Subject #	Confined	Nonconfined
1	7	8
2	10	9
3	9	10
4	9	10
5	10	11
6	9	11
7	11	11
8	12	11
9	11	12
10	12	14

Use a chi-square test to investigate if the solitary confinement reduces the alpha-wave frequencies of the brain. In performing this test, state appropriate hypothesis (define any symbols used).
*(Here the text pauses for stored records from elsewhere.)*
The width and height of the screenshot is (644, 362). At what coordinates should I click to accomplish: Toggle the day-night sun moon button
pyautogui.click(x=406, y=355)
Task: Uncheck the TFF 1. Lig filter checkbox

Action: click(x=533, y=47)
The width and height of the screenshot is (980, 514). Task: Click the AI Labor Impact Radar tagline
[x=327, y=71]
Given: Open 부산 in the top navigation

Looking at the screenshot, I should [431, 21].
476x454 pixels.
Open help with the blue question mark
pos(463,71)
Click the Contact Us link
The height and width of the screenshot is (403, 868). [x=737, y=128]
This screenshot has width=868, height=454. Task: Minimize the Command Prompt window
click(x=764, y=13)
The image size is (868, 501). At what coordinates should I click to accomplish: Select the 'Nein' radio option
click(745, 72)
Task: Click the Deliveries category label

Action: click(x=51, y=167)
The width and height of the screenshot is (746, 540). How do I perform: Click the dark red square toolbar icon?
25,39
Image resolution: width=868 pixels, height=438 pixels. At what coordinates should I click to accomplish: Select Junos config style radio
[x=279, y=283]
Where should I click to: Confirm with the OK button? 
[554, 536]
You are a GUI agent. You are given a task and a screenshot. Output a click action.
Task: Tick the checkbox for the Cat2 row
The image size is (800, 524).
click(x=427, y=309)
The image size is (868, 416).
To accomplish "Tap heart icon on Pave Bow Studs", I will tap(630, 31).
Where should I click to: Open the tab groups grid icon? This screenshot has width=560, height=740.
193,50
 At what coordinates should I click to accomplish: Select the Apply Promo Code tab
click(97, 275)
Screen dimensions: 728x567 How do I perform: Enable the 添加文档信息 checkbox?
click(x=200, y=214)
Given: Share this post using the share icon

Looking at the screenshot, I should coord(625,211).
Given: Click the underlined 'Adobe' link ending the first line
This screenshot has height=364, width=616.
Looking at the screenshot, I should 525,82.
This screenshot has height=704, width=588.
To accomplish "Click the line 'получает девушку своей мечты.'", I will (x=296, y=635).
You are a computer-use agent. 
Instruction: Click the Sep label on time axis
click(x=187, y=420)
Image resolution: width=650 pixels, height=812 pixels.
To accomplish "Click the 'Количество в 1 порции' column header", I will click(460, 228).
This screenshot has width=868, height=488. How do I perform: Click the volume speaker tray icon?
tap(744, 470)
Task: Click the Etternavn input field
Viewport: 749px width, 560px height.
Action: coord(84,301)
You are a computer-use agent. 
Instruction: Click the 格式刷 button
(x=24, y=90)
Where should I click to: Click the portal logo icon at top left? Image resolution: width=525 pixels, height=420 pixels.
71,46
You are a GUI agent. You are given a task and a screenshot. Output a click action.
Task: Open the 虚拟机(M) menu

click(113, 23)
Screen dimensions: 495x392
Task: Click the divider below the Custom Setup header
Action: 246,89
Calculate the value of the test statistic, P-value of this test and write a meaningful conclusion.

(While a paired t-test is what would usually be used for this question, we are specifically asking you to perform a chi-square test).

Answer 1

ANSWER:

Confined	Confined (Expected)	squared distance	Non confined	Non confined (Expected)	squared distance	Total
7	100 * 15 / 207 = 7.24	(7.24 - 7)^2 / 7.24 = 0.007	8	107 * 15 / 207 = 7.76	(7.76 - 8)^2 / 7.76 = 0.005	15
10	100 * 19 / 207 = 9.17	(9.17 - 10)^2 / 9.17 = 0.075	9	107 * 19 / 207 = 9.83	(9.83 - 9)^2 / 9.83 = 0.07	19
9	100 * 19 / 207 = 9.17	(9.17 - 9)^2 / 9.17 = 0.003	10	107 * 19 / 207 = 9.83	(9.83 - 10)^2 / 9.83 = 0.002	19
9	100 * 19 / 207 = 9.17	(9.17 - 9)^2 / 9.17 = 0.003	10	107 * 19 / 207 = 9.83	(9.83 - 10)^2 / 9.83 = 0.002	19
10	100 * 21 / 207 = 10.14	(10.14 - 10)^2 / 10.14 = 0.001	11	107 * 21 / 207 = 10.86	(10.86 - 11)^2 / 10.86 = 0.002	21
9	100 * 20 / 207 = 9.66	(9.66 - 9)^2 / 9.66 = 0.045	11	107 * 20 / 207 = 10.34	(10.34 - 11)^2 / 10.34 = 0.015	20
11	100 * 22 / 207 = 10.62	(10.62 - 11)^2 / 10.62 = 0.013	11	107 * 22 / 207 = 11.38	(11.38 - 11)^2 / 11.38 = 0.015	22
12	100 * 23 / 207 = 11.11	(11.11 - 12)^2 / 11.11 = 0.071	11	107 * 23 / 207 = 11.89	(11.89 - 11)^2 / 11.89 = 0.07	23
11	100 * 23 / 207 = 11.11	(11.11 - 11)^2 / 11.11 = 0.001	12	107 * 23 / 207 = 11.89	(11.89 - 12)^2 / 11.89 = 0.001	23
12	100 * 26 / 207 = 12.56	(12.56 - 12)^2 / 12.56 = 0.024	14	107 * 26 / 207 = 13.44	(13.44 - 14)^2 / 13.44 = 0.02	26
Total =100			Total = 107			Total = 207

Chi square test statistic = sum of squared distances

= 0.5 approximately which is way less than critical chi square value needed to reject the null hypothesis

Hence, using chi square test, we do not reject the null hypothesis.

The difference between the two test results is because of different methodology used in testing. Whereas, the t test uses mean of the groups to reach a conclusion, the chi square test identifies relationship between two variables using deviation from the expected value.